Go through the listing below and return every line exactly.

-=-=-=-=-

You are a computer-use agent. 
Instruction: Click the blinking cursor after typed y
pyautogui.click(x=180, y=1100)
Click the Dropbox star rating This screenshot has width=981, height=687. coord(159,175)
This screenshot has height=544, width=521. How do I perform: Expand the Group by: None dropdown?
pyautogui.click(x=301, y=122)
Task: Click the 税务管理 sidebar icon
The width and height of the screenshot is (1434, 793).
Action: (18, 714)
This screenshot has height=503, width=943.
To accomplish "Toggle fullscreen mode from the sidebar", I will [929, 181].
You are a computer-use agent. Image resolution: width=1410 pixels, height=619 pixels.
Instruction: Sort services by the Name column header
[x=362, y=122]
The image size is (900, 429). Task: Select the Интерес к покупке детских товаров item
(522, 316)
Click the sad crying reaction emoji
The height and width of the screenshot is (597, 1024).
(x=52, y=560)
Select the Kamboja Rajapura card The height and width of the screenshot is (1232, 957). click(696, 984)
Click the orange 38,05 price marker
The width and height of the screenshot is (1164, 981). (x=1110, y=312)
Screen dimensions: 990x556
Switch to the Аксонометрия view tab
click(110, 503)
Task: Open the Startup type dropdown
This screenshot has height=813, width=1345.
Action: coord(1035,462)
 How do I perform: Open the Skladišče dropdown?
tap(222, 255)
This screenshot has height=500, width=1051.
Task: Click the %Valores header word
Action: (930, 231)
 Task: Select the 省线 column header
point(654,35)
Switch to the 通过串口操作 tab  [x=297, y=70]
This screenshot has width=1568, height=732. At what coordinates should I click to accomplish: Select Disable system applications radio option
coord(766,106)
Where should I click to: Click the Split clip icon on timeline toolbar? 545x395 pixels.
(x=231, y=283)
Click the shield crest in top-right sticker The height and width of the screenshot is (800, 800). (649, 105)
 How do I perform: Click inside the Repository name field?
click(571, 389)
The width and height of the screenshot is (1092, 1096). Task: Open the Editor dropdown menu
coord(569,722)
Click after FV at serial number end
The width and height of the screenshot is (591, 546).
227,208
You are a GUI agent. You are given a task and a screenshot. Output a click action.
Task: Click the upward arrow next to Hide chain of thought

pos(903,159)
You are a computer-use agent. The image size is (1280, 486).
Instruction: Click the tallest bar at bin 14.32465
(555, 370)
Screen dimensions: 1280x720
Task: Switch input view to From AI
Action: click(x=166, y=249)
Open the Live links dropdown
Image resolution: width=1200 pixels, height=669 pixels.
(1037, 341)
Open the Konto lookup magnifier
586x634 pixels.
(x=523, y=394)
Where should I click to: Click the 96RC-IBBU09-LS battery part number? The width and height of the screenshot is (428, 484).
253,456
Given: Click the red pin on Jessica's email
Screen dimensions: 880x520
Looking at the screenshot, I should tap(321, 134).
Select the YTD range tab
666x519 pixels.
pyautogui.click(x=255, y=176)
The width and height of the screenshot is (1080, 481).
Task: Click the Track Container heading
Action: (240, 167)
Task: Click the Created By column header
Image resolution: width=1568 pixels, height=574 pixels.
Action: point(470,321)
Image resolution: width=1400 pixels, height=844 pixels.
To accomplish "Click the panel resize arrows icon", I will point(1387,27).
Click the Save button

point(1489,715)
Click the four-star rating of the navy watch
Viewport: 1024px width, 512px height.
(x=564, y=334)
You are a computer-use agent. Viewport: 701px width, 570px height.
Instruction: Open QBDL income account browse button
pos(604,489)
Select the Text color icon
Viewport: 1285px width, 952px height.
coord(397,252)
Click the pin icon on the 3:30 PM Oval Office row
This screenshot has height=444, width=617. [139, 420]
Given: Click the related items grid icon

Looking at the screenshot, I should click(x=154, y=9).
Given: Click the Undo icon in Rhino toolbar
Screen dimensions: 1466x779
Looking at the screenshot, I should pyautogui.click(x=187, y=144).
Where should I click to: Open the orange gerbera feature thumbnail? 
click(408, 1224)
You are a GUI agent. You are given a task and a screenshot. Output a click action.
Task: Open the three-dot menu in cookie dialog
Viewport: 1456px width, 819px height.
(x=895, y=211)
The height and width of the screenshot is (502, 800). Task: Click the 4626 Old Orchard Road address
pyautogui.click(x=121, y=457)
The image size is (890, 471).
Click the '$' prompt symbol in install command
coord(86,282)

-=-=-=-=-

== ANSWER AREA ==
You are a computer-use agent. 
Instruction: Click the blinking cursor after typed y
pyautogui.click(x=180, y=1100)
Click the Dropbox star rating This screenshot has width=981, height=687. coord(159,175)
This screenshot has height=544, width=521. How do I perform: Expand the Group by: None dropdown?
pyautogui.click(x=301, y=122)
Task: Click the 税务管理 sidebar icon
The width and height of the screenshot is (1434, 793).
Action: (18, 714)
This screenshot has height=503, width=943.
To accomplish "Toggle fullscreen mode from the sidebar", I will [929, 181].
You are a computer-use agent. Image resolution: width=1410 pixels, height=619 pixels.
Instruction: Sort services by the Name column header
[x=362, y=122]
The image size is (900, 429). Task: Select the Интерес к покупке детских товаров item
(522, 316)
Click the sad crying reaction emoji
The height and width of the screenshot is (597, 1024).
(x=52, y=560)
Select the Kamboja Rajapura card The height and width of the screenshot is (1232, 957). click(696, 984)
Click the orange 38,05 price marker
The width and height of the screenshot is (1164, 981). (x=1110, y=312)
Screen dimensions: 990x556
Switch to the Аксонометрия view tab
click(110, 503)
Task: Open the Startup type dropdown
This screenshot has height=813, width=1345.
Action: coord(1035,462)
 How do I perform: Open the Skladišče dropdown?
tap(222, 255)
This screenshot has height=500, width=1051.
Task: Click the %Valores header word
Action: (930, 231)
 Task: Select the 省线 column header
point(654,35)
Switch to the 通过串口操作 tab  [x=297, y=70]
This screenshot has width=1568, height=732. At what coordinates should I click to accomplish: Select Disable system applications radio option
coord(766,106)
Where should I click to: Click the Split clip icon on timeline toolbar? 545x395 pixels.
(x=231, y=283)
Click the shield crest in top-right sticker The height and width of the screenshot is (800, 800). (649, 105)
 How do I perform: Click inside the Repository name field?
click(571, 389)
The width and height of the screenshot is (1092, 1096). Task: Open the Editor dropdown menu
coord(569,722)
Click after FV at serial number end
The width and height of the screenshot is (591, 546).
227,208
You are a GUI agent. You are given a task and a screenshot. Output a click action.
Task: Click the upward arrow next to Hide chain of thought

pos(903,159)
You are a computer-use agent. The image size is (1280, 486).
Instruction: Click the tallest bar at bin 14.32465
(555, 370)
Screen dimensions: 1280x720
Task: Switch input view to From AI
Action: click(x=166, y=249)
Open the Live links dropdown
Image resolution: width=1200 pixels, height=669 pixels.
(1037, 341)
Open the Konto lookup magnifier
586x634 pixels.
(x=523, y=394)
Where should I click to: Click the 96RC-IBBU09-LS battery part number? The width and height of the screenshot is (428, 484).
253,456
Given: Click the red pin on Jessica's email
Screen dimensions: 880x520
Looking at the screenshot, I should tap(321, 134).
Select the YTD range tab
666x519 pixels.
pyautogui.click(x=255, y=176)
The width and height of the screenshot is (1080, 481).
Task: Click the Track Container heading
Action: (240, 167)
Task: Click the Created By column header
Image resolution: width=1568 pixels, height=574 pixels.
Action: point(470,321)
Image resolution: width=1400 pixels, height=844 pixels.
To accomplish "Click the panel resize arrows icon", I will point(1387,27).
Click the Save button

point(1489,715)
Click the four-star rating of the navy watch
Viewport: 1024px width, 512px height.
(x=564, y=334)
You are a computer-use agent. Viewport: 701px width, 570px height.
Instruction: Open QBDL income account browse button
pos(604,489)
Select the Text color icon
Viewport: 1285px width, 952px height.
coord(397,252)
Click the pin icon on the 3:30 PM Oval Office row
This screenshot has height=444, width=617. [139, 420]
Given: Click the related items grid icon

Looking at the screenshot, I should click(x=154, y=9).
Given: Click the Undo icon in Rhino toolbar
Screen dimensions: 1466x779
Looking at the screenshot, I should pyautogui.click(x=187, y=144).
Where should I click to: Open the orange gerbera feature thumbnail? 
click(408, 1224)
You are a GUI agent. You are given a task and a screenshot. Output a click action.
Task: Open the three-dot menu in cookie dialog
Viewport: 1456px width, 819px height.
(x=895, y=211)
The height and width of the screenshot is (502, 800). Task: Click the 4626 Old Orchard Road address
pyautogui.click(x=121, y=457)
The image size is (890, 471).
Click the '$' prompt symbol in install command
coord(86,282)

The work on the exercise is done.